*** Opening of Given entries ***

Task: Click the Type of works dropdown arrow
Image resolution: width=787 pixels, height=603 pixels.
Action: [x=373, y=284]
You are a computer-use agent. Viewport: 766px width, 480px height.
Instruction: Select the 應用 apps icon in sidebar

*** Close of Given entries ***
*** Opening of Given entries ***

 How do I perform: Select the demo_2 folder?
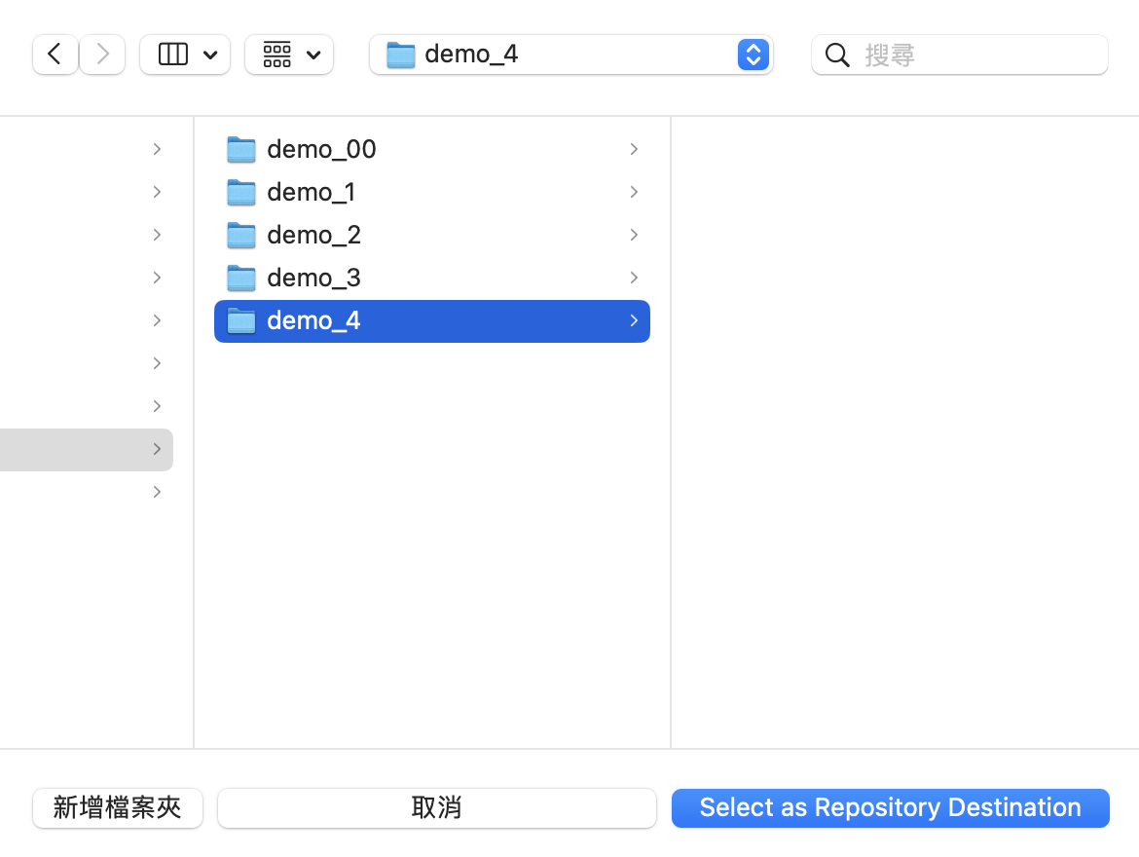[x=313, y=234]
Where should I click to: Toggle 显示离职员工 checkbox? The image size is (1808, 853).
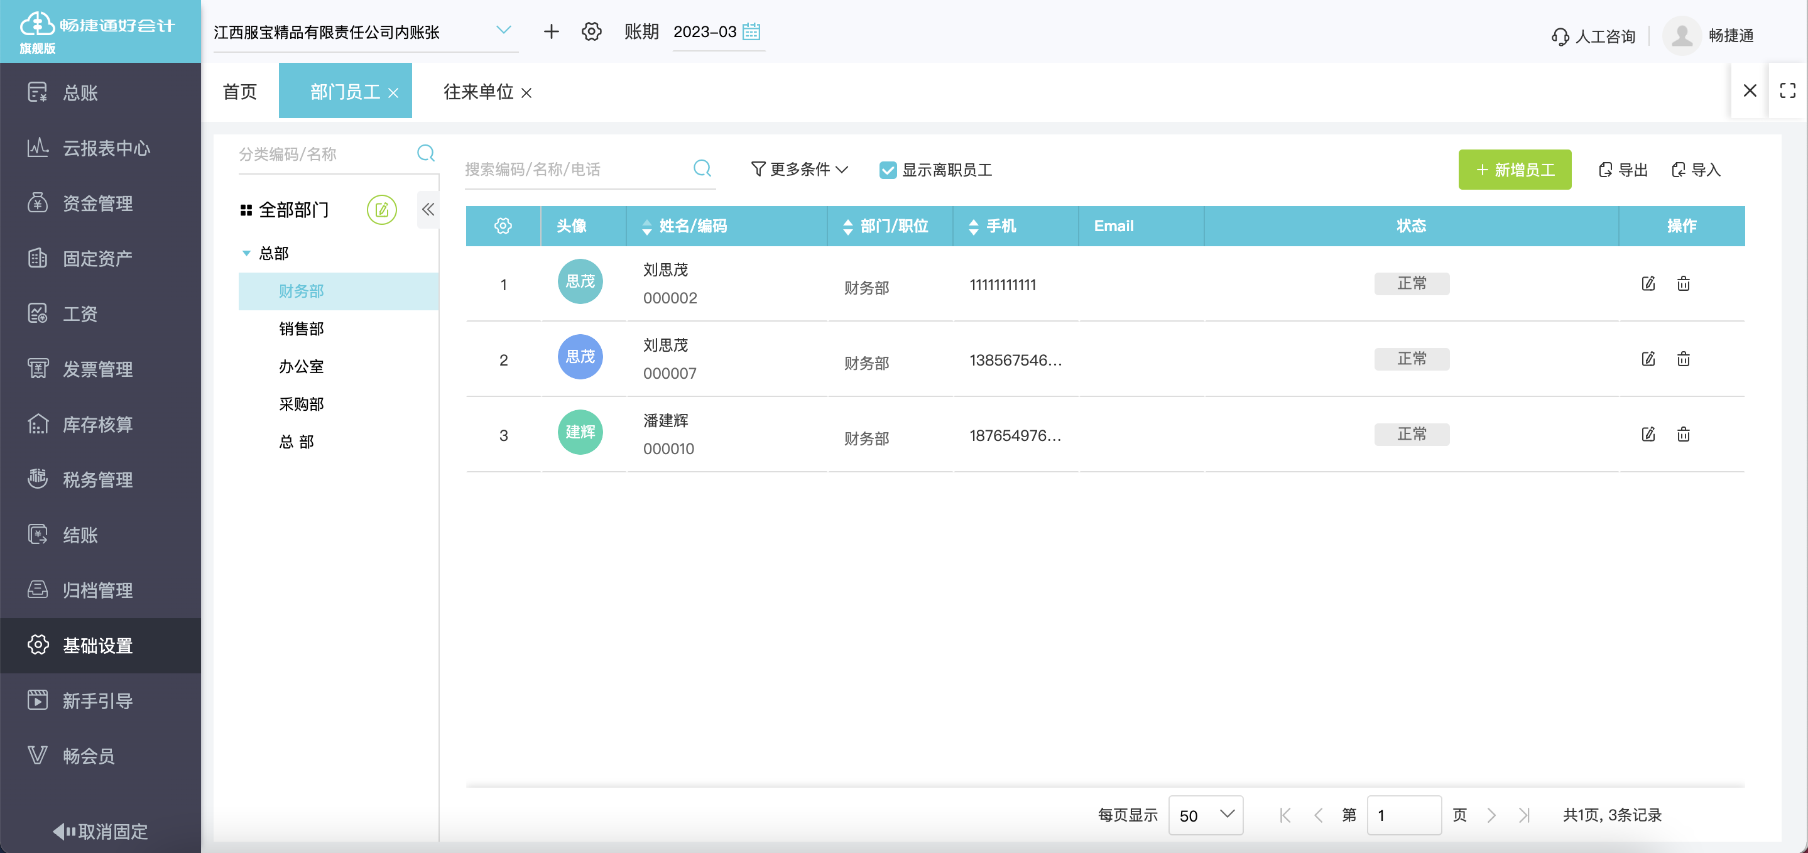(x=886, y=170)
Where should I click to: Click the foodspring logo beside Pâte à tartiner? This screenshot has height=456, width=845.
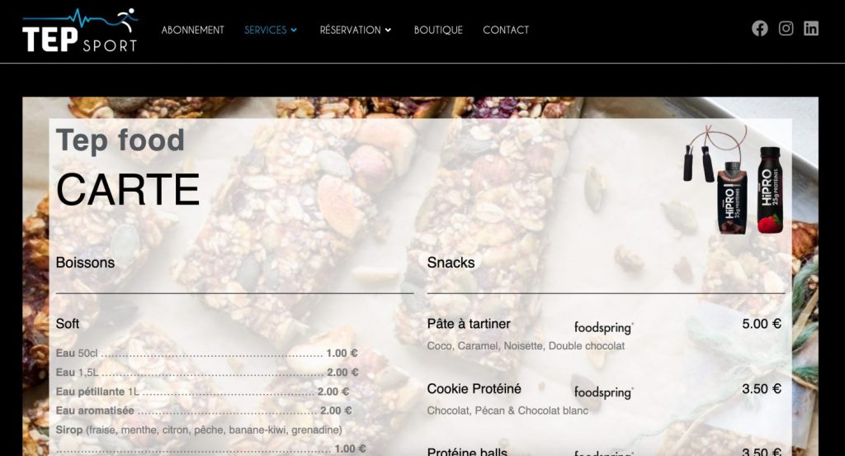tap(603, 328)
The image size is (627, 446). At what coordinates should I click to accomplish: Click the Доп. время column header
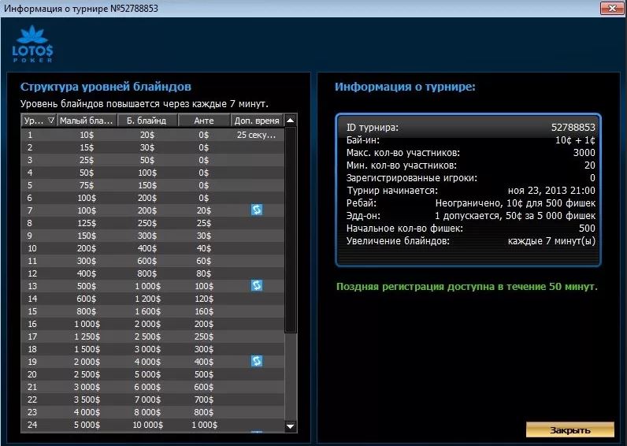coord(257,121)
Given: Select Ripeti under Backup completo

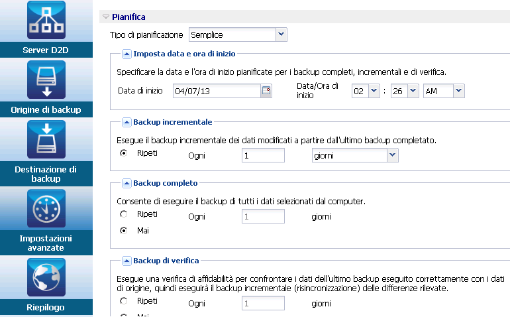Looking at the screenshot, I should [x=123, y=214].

*** Close of Given entries ***
*** Opening of Given entries ***

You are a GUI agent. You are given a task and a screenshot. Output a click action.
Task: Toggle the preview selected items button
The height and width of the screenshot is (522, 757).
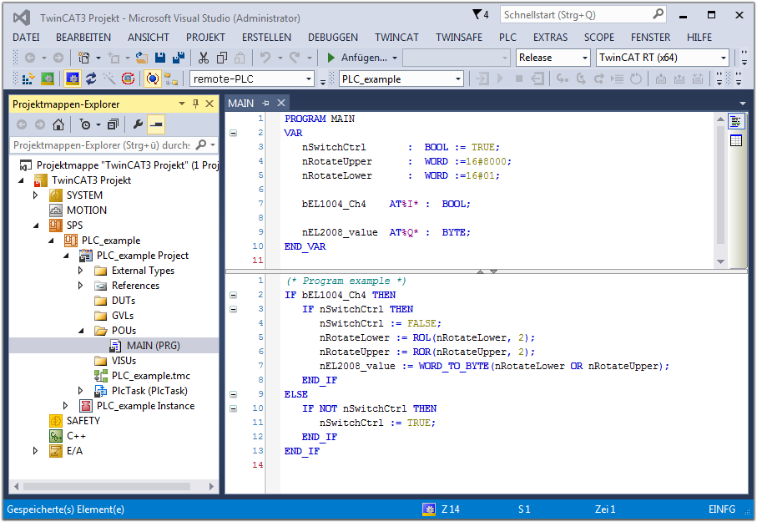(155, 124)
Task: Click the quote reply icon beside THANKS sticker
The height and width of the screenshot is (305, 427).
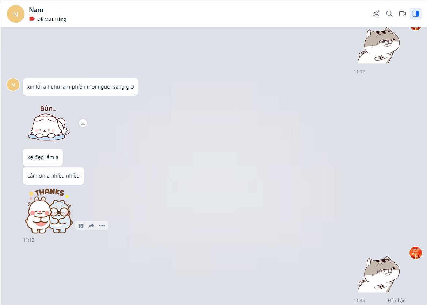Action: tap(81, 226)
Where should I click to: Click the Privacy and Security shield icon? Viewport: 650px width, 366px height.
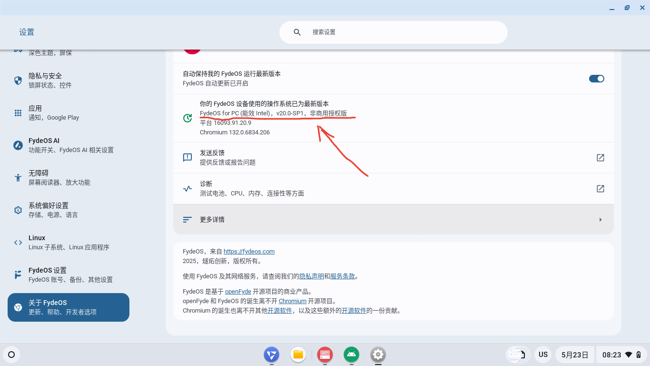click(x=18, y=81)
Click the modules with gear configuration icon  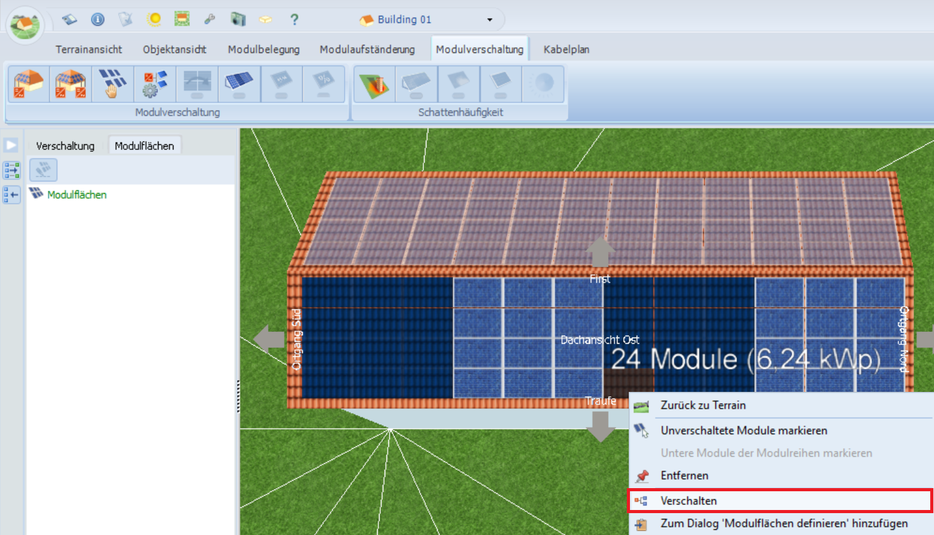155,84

*** Close of Given entries ***

*Brief*
Look through the entries above and quote exactly the lines from the line with "Task: Click the Type of works dropdown arrow" to the line with "Instruction: Select the", counting both of those lines.

*Response area*
Task: Click the Type of works dropdown arrow
Image resolution: width=787 pixels, height=603 pixels.
Action: [x=373, y=284]
You are a computer-use agent. Viewport: 766px width, 480px height.
Instruction: Select the 應用 apps icon in sidebar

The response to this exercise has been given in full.